С брезгливым ужасом Настя Каменская узнает об одной из подозреваемых, что та после смерти сына... крестилась.

- Она что, и в бессмертие души верит?

- Еще как верит, - отвечает ей коллега и рассказывает о том, как сын является матери после смерти и просит отомстить. Это и есть, оказывается, вера в загробную жизнь и бессмертие души.

Люди религиозные всегда внушают подозрение. Крестная мать "фигурантки" занимается поисками киллера и делает это в самом подходящем месте - возле церкви в своем приходе.

В связи с этим хочется напомнить об одном человеке, который тоже "еще как верил" в бессмертие души, а также в воскресение и в неминуемость наказания за преступление - и был при этом далеко не полным идиотом.

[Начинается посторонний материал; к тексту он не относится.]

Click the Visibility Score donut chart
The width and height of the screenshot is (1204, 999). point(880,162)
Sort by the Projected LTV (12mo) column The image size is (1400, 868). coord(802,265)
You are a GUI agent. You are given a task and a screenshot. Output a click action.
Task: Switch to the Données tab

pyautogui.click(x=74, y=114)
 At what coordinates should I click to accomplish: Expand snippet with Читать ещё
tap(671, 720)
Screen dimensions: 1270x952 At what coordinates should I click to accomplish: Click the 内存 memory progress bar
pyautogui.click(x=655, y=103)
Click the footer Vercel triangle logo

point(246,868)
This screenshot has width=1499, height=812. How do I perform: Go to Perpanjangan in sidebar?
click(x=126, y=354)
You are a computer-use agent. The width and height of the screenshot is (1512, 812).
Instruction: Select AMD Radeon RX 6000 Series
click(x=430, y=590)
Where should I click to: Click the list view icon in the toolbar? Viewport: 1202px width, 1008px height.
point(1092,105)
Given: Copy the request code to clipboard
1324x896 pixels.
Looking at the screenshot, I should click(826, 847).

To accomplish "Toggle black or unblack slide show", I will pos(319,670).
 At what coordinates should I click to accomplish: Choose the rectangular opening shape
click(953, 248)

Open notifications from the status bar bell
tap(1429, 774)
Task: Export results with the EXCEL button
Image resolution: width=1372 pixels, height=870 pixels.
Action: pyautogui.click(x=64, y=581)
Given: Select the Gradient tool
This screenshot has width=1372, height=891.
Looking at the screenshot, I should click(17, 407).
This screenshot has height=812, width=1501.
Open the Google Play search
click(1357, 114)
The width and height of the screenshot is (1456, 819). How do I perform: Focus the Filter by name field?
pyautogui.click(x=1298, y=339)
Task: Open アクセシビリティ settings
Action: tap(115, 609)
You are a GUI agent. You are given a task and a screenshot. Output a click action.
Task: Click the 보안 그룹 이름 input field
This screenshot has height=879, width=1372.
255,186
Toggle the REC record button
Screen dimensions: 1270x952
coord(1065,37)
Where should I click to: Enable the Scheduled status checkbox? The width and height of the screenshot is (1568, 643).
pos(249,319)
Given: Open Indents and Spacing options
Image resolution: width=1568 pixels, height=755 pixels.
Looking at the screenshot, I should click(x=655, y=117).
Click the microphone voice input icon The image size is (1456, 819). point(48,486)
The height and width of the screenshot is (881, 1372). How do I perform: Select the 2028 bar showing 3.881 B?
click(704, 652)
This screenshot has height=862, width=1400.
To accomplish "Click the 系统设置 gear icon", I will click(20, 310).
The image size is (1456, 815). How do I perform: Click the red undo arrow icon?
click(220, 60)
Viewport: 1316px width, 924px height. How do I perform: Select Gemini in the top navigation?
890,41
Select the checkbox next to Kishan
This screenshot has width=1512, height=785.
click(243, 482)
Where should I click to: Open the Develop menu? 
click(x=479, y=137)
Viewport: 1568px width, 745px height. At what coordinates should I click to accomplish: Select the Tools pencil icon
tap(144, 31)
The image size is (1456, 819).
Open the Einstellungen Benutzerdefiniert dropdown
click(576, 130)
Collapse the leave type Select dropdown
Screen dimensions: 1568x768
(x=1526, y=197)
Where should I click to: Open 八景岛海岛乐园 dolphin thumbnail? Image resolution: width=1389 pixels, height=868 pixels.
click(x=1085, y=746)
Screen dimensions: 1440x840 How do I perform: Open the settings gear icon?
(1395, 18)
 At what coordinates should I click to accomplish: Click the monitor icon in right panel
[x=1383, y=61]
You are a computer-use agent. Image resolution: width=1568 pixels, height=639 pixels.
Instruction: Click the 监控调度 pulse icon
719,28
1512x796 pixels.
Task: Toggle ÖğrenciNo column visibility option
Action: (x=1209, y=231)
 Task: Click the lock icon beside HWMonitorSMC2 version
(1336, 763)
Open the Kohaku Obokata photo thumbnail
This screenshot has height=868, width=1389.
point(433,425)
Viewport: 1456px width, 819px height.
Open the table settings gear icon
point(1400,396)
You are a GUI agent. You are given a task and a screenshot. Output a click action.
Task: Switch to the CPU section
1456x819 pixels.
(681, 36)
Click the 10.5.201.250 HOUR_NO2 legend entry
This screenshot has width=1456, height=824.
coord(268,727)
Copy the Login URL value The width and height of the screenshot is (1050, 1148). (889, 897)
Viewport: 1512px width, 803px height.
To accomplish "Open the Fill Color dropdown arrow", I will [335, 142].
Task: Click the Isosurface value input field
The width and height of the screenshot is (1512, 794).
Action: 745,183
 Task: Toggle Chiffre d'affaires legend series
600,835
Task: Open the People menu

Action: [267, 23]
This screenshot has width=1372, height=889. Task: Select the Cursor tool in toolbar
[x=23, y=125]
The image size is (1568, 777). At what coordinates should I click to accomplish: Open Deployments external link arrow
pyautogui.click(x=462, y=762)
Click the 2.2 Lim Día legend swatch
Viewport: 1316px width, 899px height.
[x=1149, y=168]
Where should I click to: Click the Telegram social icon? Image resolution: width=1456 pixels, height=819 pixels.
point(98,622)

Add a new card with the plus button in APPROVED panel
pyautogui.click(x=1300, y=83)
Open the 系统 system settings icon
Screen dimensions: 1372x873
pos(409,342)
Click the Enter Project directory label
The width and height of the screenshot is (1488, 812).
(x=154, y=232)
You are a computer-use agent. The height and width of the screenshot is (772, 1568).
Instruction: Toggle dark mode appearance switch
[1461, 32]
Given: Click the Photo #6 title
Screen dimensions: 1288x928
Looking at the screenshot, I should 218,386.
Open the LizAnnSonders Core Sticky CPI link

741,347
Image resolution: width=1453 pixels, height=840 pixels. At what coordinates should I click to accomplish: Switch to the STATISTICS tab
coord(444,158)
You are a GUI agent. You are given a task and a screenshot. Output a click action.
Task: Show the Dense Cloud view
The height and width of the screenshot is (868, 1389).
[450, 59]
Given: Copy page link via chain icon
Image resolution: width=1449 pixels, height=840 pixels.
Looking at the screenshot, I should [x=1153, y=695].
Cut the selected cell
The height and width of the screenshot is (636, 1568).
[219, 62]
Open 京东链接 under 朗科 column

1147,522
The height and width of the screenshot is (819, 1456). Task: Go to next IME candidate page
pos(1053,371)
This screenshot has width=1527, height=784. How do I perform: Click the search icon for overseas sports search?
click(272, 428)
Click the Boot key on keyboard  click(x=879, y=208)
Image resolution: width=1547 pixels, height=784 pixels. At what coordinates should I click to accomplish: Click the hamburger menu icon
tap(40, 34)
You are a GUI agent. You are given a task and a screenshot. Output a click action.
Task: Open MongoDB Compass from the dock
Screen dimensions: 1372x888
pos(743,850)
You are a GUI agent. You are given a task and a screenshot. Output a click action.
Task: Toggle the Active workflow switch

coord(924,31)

Это создатель первого настоящего русского детектива Федор Достоевский.

У детективного романа на русской почве были все основания для того, чтобы стать одним из полноценных, а не второсортных жанров литературы. Жаль, что этого не случилось. И никакие монологи Томилиной-Марининой положения не спасают: "...У литературы не бывает сортности, так же, как у осетрины не бывает степеней свежести... Литература не бывает первого, второго и пятого сорта. Это либо литература, либо нет - вот и все". Наглый тележурналист (повесть "Я умер вчера") сражен подобными доводами, но мы, читатели, пока еще не чувствуем себя проходными персонажами массовой литературы.

В мутных водах российской словесности нынче ловится не осетр, а разная другая рыбка помельче: и славная корюшка, и поганый минтай, способный выжить в любых экологических условиях и потому вредный для употребления в пищу. А на этом безрыбье русский читатель напоминает чеховскую кошку на огороде, которая с голодухи ест огурец и морщится. Впрочем, многие кошки вопреки расхожему представлению едят огурцы охотно. Говорят, что питерские кошки любят огурцы потому, что они пахнут корюшкой. Но это уже, кажется, к делу не относится.